Rebuilding Place in the Urban Space

"A community’s physical form, rather than its land uses, is its most intrinsic and enduring characteristic." [Katz, EPA] This blog focuses on place and placemaking and all that makes it work--historic preservation, urban design, transportation, asset-based community development, arts & cultural development, commercial district revitalization, tourism & destination development, and quality of life advocacy--along with doses of civic engagement and good governance watchdogging.

Thursday, February 12, 2009

Even more confirmation of the "Broken Windows" thesis

is discussed in this Boston Globe article, "Breakthrough on 'broken windows'."

From the article:

The year was 2005 and Lowell was being turned into a real life crime-fighting laboratory. Researchers, working with police, identified 34 crime hot spots. In half of them, authorities set to work - clearing trash from the sidewalks, fixing street lights, and sending loiterers scurrying. Abandoned buildings were secured, businesses forced to meet code, and more arrests made for misdemeanors. Mental health services and homeless aid referrals expanded. In the remaining hot spots, normal policing and services continued.

Then researchers from Harvard and Suffolk University sat back and watched, meticulously recording criminal incidents in each of the hot spots. The results, just now circulating in law enforcement circles, are striking: A 20 percent plunge in calls to police from the parts of town that received extra attention. It is seen as strong scientific evidence that the long-debated "broken windows" theory really works - that disorderly conditions breed bad behavior, and that fixing them can help prevent crime. ...

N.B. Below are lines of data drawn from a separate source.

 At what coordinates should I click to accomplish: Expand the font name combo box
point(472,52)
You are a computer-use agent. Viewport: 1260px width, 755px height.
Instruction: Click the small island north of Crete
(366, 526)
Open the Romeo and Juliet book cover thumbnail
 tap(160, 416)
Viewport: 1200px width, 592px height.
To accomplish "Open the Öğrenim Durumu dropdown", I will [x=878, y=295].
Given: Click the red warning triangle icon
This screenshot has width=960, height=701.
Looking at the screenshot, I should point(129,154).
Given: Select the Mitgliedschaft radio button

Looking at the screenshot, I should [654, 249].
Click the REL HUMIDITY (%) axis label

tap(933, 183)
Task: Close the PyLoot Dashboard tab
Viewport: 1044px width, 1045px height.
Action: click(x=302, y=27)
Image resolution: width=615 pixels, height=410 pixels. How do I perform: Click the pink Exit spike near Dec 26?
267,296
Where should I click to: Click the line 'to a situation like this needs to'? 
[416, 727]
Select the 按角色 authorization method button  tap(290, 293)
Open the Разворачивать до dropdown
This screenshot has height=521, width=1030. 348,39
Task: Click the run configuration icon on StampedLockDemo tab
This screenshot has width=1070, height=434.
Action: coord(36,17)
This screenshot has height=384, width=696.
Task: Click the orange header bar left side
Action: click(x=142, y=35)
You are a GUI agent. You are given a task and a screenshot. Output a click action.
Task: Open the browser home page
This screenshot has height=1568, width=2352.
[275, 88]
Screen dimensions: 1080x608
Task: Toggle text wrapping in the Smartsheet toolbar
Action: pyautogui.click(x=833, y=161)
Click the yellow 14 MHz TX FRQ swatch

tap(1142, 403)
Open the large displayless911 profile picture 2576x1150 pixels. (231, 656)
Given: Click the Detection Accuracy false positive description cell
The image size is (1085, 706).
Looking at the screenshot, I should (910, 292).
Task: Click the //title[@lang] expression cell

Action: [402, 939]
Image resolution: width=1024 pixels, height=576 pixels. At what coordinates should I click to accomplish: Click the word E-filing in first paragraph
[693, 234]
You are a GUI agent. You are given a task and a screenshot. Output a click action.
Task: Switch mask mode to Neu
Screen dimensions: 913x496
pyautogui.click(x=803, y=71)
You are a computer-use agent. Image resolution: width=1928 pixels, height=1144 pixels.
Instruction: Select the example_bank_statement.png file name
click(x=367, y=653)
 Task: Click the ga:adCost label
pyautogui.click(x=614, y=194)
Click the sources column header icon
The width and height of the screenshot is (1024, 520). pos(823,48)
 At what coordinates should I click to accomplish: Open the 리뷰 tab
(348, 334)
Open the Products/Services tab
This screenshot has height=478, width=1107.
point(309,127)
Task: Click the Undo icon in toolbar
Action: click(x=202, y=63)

Many police departments across the country already use elements of the broken windows theory, or focus on crime hot spots. The Lowell experiment offers guidance on what seems to work best. Cleaning up the physical environment was very effective; misdemeanor arrests less so, and boosting social services had no apparent impact.

I will try to dig up the original journal article, "POLICING CRIME AND DISORDER HOT SPOTS: A RANDOMIZED CONTROLLED TRIAL" at the Library of Congress next week.

Here is the original article from Atlantic Magazine outlining the thesis: Broken Windows - (March 1982).

This is an earlier article, also from the Boston Globe, questioning the thesis: "The cracks in 'broken windows'."

And I have an early blog entry on the topic, "Urban Health, Nasty Cities, Broken Windows, and Community Efficacy" (one of many).